[CWB] CWB or other: does it meet the needs?

Sun Apr 20 18:00:36 CEST 2008

Dear Pedro,

sorry for the late reply ... as you can see, we're still a rather  
small group on this list and it's usually fairly quiet when people  
are too busy to check the list.

 From your detailed list of requirements, I suspect that you're  
really looking for a commercial off-the-shelf solution. Modern  
relational databases (like Oracle) offer fairly sophisticated full- 
text search and have converters for all the file formats you mention.  
I don't think you would be able to perform POS and lemma queries in  
such a database, though. You might also be able to get a special  
service from the Sketch Engine adapted to your requirements. I  
suppose that both options would cost you a few thousand euros a year,  
but that's just a wild guess.

The Corpus Workbench does in principle support all your query  
requirements, but it is a specialised indexing and corpus query  
engine. It does not include any of the other components you might  
want in a corpus environment (perhaps you've been mislead into  
thinking that because of its name): there are no input converters for  
different file formats, no GUI or Web interface, no database  
integration, no collocation feature etc. You will have to build such  
an environment yourself around the query engine.

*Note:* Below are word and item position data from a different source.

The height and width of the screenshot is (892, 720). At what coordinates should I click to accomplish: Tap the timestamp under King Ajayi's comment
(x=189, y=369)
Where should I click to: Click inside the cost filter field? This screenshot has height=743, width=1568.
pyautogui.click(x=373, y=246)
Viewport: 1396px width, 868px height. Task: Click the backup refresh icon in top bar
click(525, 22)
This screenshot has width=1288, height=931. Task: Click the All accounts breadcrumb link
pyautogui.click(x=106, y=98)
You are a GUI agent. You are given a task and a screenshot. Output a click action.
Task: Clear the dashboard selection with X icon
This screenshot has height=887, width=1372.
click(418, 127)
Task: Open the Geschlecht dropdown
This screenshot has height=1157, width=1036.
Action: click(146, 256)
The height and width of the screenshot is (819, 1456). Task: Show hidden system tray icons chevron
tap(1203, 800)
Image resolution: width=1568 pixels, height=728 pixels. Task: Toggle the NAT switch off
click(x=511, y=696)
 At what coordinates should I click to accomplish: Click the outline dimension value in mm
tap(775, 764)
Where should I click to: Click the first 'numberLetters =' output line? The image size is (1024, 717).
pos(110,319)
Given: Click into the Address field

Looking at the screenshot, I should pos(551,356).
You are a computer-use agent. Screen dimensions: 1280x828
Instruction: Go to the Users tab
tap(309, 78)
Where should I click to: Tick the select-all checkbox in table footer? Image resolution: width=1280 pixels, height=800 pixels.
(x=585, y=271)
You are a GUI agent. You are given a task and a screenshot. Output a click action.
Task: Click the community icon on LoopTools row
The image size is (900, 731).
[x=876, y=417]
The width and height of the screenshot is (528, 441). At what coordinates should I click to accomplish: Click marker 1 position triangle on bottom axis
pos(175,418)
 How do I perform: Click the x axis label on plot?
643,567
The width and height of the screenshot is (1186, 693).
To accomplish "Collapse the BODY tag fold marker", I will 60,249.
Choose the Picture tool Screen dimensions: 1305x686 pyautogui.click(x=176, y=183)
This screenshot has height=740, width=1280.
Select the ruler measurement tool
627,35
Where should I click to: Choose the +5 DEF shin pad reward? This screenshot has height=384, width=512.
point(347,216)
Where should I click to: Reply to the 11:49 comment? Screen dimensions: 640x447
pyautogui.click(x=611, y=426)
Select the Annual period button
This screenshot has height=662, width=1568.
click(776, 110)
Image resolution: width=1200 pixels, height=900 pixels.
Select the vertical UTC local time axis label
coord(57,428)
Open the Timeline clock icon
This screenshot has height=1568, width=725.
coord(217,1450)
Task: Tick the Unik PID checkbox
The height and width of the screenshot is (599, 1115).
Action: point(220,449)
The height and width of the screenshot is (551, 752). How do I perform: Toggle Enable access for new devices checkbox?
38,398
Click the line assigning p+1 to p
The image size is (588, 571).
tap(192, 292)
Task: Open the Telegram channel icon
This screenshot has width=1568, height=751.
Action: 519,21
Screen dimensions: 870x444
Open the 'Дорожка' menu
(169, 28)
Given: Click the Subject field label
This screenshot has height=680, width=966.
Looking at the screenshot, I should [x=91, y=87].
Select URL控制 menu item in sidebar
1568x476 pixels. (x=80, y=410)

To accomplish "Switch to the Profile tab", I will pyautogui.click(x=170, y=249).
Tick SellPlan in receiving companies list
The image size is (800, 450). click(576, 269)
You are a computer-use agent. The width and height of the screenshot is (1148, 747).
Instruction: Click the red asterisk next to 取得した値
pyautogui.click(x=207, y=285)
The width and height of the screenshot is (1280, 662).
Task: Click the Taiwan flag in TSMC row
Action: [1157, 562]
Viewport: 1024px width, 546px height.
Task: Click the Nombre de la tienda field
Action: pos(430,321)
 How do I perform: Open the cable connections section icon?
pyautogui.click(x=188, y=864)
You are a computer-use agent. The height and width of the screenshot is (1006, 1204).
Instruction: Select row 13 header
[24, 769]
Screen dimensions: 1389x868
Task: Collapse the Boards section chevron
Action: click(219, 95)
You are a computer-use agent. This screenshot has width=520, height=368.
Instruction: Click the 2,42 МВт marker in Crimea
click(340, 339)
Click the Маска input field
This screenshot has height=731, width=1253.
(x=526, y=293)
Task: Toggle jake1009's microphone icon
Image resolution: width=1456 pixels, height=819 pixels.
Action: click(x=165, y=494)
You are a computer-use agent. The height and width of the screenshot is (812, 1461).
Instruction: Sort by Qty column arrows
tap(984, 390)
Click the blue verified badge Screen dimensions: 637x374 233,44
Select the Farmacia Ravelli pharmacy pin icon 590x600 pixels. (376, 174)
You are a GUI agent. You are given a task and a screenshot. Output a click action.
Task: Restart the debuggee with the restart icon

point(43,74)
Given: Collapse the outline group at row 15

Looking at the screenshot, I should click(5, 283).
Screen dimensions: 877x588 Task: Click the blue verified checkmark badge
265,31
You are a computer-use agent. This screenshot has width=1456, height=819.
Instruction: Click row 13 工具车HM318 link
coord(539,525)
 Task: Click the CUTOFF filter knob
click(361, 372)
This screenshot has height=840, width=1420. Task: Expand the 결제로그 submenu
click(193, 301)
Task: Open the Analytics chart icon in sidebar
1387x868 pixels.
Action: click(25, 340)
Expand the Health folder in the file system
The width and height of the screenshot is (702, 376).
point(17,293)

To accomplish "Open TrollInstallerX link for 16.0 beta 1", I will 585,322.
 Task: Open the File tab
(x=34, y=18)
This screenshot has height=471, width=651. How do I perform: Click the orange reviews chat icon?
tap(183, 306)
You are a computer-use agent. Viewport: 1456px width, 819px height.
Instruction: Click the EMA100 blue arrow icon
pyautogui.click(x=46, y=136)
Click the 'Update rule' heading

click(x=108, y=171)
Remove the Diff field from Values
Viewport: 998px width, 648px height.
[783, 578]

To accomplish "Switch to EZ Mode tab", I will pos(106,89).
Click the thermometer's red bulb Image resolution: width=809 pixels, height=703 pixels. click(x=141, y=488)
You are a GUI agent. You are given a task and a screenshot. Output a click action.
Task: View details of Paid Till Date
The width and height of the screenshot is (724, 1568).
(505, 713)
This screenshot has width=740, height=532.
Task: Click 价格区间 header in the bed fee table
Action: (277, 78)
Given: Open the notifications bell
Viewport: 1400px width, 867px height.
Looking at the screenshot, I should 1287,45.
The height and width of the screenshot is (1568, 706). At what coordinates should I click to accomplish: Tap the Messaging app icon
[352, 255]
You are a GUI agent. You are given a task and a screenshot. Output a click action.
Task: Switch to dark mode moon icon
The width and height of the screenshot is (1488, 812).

The input format for the CWB is text files in one-word-per-line form,  
with linguistic annotations (typically POS and lemma) as additional  
TAB-delimited fields and XML tags for basic structural annotation on  
separate lines. If you can convert your corpus data to this format  
(i.e. convert .doc and .html to plain text, tokenise it, annotate  
with part-of-speech tags and add lemmas from your lemmatiser), then  
you can easily read it into the CWB and query it with CQP.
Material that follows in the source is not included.